5. Sex Is Basically Over

You know the myth that menopause means no more sex? Yeah, forget that. While some menopausal individuals will experience vaginal atrophy or a loss of libido, multiple treatments are available to remedy these issues.

Moreover, many women find the lack of pregnancy fear sexy and liberating. Dr. Jacqueline Thielen, a women’s health expert from Mayo Clinic, said, “Some of my older patients in their 80s are probably the ones that are most engaged in their sexual relationships. [It’s] about finding a comfort with yourself and the ability to share with someone else no matter what age you’re at.”

RELATED: Use It Or Lose It: The Device That Will Help Maintain Your Sexual Health In Midlife And Beyond

6. It Causes Memory Loss

There’s a big difference between general brain fogginess and actual memory loss. Peri/menopause might induce the former, but it generally does not cause the latter. If you are experiencing memory loss, it’s more likely caused by your brain aging, not hormonal fluctuations.

While more research is needed to determine the correlation between hormone replacement therapy (HRT) and memory loss, some individuals taking HRT have noticed improvements in cognitive function.

7. It Makes You Moody

To be fair, society tends to criticize women for being moody at any age, and midlife is undoubtedly no exception. But the hormonal transition itself isn’t to blame, the related symptoms are.

Hot flashes, night sweats, and other sleep disturbances don’t just affect us in the moment; they wear the mind and body down, making us more irritable, prone to stress, and impatient throughout the rest of the day.

8. Men Get It, Too

As women age, their estrogen levels deplete. Similarly, as men age, they also experience a drop in testosterone levels. This decrease is a normal part of the aging process for men, but it’s not necessarily “manopause.”

Unlike menopause, testosterone depletion occurs over a longer period of time.
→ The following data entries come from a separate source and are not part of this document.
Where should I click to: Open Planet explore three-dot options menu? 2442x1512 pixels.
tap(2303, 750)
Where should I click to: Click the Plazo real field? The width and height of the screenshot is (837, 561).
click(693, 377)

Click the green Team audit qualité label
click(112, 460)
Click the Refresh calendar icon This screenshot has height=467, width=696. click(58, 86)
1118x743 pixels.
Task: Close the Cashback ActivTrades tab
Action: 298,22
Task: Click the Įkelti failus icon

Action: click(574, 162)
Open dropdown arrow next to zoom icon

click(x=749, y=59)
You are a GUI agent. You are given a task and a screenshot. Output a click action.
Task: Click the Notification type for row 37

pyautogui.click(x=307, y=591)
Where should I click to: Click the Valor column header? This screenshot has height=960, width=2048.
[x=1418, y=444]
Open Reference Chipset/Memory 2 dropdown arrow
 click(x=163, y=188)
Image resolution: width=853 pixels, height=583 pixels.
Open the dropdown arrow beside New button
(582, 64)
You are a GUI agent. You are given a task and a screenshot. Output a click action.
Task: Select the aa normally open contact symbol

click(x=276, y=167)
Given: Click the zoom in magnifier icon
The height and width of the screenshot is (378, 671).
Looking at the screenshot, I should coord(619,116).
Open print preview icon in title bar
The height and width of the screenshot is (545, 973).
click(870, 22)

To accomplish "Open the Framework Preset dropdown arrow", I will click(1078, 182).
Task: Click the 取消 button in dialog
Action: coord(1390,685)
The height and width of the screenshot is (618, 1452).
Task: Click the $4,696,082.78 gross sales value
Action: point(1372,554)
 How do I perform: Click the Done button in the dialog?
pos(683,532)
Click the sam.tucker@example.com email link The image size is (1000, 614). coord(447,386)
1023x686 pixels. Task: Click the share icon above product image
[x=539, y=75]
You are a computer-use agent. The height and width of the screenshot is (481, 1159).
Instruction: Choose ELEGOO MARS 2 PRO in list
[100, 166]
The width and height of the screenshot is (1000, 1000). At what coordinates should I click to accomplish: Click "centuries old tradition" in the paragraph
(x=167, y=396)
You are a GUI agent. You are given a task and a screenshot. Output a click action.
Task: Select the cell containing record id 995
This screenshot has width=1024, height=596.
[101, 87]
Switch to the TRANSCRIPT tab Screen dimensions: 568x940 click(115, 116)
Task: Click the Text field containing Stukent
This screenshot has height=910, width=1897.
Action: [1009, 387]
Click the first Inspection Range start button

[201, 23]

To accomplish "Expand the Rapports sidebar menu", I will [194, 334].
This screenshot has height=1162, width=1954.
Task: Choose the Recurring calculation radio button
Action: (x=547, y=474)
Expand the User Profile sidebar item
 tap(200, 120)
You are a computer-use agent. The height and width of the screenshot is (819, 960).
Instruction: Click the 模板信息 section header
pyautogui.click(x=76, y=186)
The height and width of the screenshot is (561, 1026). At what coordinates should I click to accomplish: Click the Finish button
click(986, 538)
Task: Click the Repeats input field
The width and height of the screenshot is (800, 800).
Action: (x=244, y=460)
It also rarely causes symptoms in men. (Feel free to save this nugget of info for the next time a guy tries to mansplain menopause to you.)

9. Genetics Predict When Menopause Happens

Genetics do play a role in the onset of menopause, but they don’t guarantee you’ll have the same menopausal experience as your mother. Smokers start menopause an average of two years sooner than non-smokers.

Physical factors (level of physical activity, body mass index) and socioeconomic factors (occupation, income) can affect menopause timing, too. Additionally, you might be more likely to start menopause early if you are immunocompromised or have undergone chemotherapy.

RELATED: Should You Take Hormone Replacement Therapy?

10. Hormone Replacement Therapy Is Dangerous

This one is a doozy. The idea that the risks of HRT outweigh the benefits is primarily rooted in a study led by the Women’s Health Initiative in 2002, which has since been discredited for misleading data.

We’ve broken down the bunk science in a previous article. But to summarize, the WHI’s data was found to be deceptive and, according to a more recent study, inaccurate. The North American Menopause Society has even changed its HRT guidelines recently, emphasizing its safety and efficacy for many women under 60 years old or within 10 years of menopause onset.